## WRITTEN TASK
Rewrite the entries below as a numbered list and omit any blank lines.

## RECORDS FOR THE EXERCISE
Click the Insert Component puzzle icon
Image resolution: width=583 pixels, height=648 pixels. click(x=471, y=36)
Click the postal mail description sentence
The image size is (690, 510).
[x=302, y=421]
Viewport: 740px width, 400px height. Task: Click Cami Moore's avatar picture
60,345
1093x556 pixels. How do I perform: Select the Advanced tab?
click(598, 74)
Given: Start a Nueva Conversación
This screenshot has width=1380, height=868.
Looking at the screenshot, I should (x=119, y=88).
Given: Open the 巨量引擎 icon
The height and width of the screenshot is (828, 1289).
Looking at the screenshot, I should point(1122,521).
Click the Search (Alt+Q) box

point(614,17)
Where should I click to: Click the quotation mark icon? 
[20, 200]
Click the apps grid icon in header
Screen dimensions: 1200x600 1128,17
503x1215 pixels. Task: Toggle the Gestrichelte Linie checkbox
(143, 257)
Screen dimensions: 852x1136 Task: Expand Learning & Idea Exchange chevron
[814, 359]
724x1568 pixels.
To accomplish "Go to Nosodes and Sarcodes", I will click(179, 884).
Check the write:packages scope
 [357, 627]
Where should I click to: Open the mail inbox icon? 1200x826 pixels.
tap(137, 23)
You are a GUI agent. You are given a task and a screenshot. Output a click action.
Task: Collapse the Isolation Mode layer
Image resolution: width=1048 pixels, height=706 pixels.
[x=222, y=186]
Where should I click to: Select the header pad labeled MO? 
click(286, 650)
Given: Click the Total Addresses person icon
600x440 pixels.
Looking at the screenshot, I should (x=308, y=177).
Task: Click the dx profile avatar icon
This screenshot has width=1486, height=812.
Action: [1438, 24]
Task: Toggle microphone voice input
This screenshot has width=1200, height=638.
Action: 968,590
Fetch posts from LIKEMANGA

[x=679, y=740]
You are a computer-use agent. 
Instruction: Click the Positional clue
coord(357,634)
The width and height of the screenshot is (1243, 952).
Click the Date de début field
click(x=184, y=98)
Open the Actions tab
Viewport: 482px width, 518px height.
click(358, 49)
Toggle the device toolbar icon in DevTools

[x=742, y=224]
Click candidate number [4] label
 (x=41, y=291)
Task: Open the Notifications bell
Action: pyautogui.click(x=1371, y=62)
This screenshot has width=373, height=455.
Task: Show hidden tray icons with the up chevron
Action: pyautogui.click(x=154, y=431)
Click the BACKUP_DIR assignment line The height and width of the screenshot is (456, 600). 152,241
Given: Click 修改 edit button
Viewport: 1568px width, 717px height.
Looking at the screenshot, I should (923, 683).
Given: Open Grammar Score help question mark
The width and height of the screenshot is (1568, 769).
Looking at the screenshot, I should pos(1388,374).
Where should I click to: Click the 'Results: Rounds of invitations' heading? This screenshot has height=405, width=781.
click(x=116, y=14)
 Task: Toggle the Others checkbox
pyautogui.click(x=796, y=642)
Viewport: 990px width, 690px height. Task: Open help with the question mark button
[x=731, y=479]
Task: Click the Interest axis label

## SOLUTION TO THE PROBLEM
1. Click the Insert Component puzzle icon
2. Image resolution: width=583 pixels, height=648 pixels. click(x=471, y=36)
3. Click the postal mail description sentence
4. The image size is (690, 510).
5. [x=302, y=421]
6. Viewport: 740px width, 400px height. Task: Click Cami Moore's avatar picture
7. 60,345
8. 1093x556 pixels. How do I perform: Select the Advanced tab?
9. click(598, 74)
10. Given: Start a Nueva Conversación
11. This screenshot has width=1380, height=868.
12. Looking at the screenshot, I should (x=119, y=88).
13. Given: Open the 巨量引擎 icon
14. The height and width of the screenshot is (828, 1289).
15. Looking at the screenshot, I should point(1122,521).
16. Click the Search (Alt+Q) box
17. point(614,17)
18. Where should I click to: Click the quotation mark icon? 
19. [20, 200]
20. Click the apps grid icon in header
21. Screen dimensions: 1200x600 1128,17
22. 503x1215 pixels. Task: Toggle the Gestrichelte Linie checkbox
23. (143, 257)
24. Screen dimensions: 852x1136 Task: Expand Learning & Idea Exchange chevron
25. [814, 359]
26. 724x1568 pixels.
27. To accomplish "Go to Nosodes and Sarcodes", I will click(179, 884).
28. Check the write:packages scope
29.  [357, 627]
30. Where should I click to: Open the mail inbox icon? 1200x826 pixels.
31. tap(137, 23)
32. You are a GUI agent. You are given a task and a screenshot. Output a click action.
33. Task: Collapse the Isolation Mode layer
34. Image resolution: width=1048 pixels, height=706 pixels.
35. [x=222, y=186]
36. Where should I click to: Select the header pad labeled MO? 
37. click(286, 650)
38. Given: Click the Total Addresses person icon
39. 600x440 pixels.
40. Looking at the screenshot, I should (x=308, y=177).
41. Task: Click the dx profile avatar icon
42. This screenshot has width=1486, height=812.
43. Action: [1438, 24]
44. Task: Toggle microphone voice input
45. This screenshot has width=1200, height=638.
46. Action: 968,590
47. Fetch posts from LIKEMANGA
48. [x=679, y=740]
49. You are a computer-use agent. 
50. Instruction: Click the Positional clue
51. coord(357,634)
52. The width and height of the screenshot is (1243, 952).
53. Click the Date de début field
54. click(x=184, y=98)
55. Open the Actions tab
56. Viewport: 482px width, 518px height.
57. click(358, 49)
58. Toggle the device toolbar icon in DevTools
59. [x=742, y=224]
60. Click candidate number [4] label
61.  (x=41, y=291)
62. Task: Open the Notifications bell
63. Action: pyautogui.click(x=1371, y=62)
64. This screenshot has width=373, height=455.
65. Task: Show hidden tray icons with the up chevron
66. Action: pyautogui.click(x=154, y=431)
67. Click the BACKUP_DIR assignment line The height and width of the screenshot is (456, 600). 152,241
68. Given: Click 修改 edit button
69. Viewport: 1568px width, 717px height.
70. Looking at the screenshot, I should (923, 683).
71. Given: Open Grammar Score help question mark
72. The width and height of the screenshot is (1568, 769).
73. Looking at the screenshot, I should pos(1388,374).
74. Where should I click to: Click the 'Results: Rounds of invitations' heading? This screenshot has height=405, width=781.
75. click(x=116, y=14)
76.  Task: Toggle the Others checkbox
77. pyautogui.click(x=796, y=642)
78. Viewport: 990px width, 690px height. Task: Open help with the question mark button
79. [x=731, y=479]
80. Task: Click the Interest axis label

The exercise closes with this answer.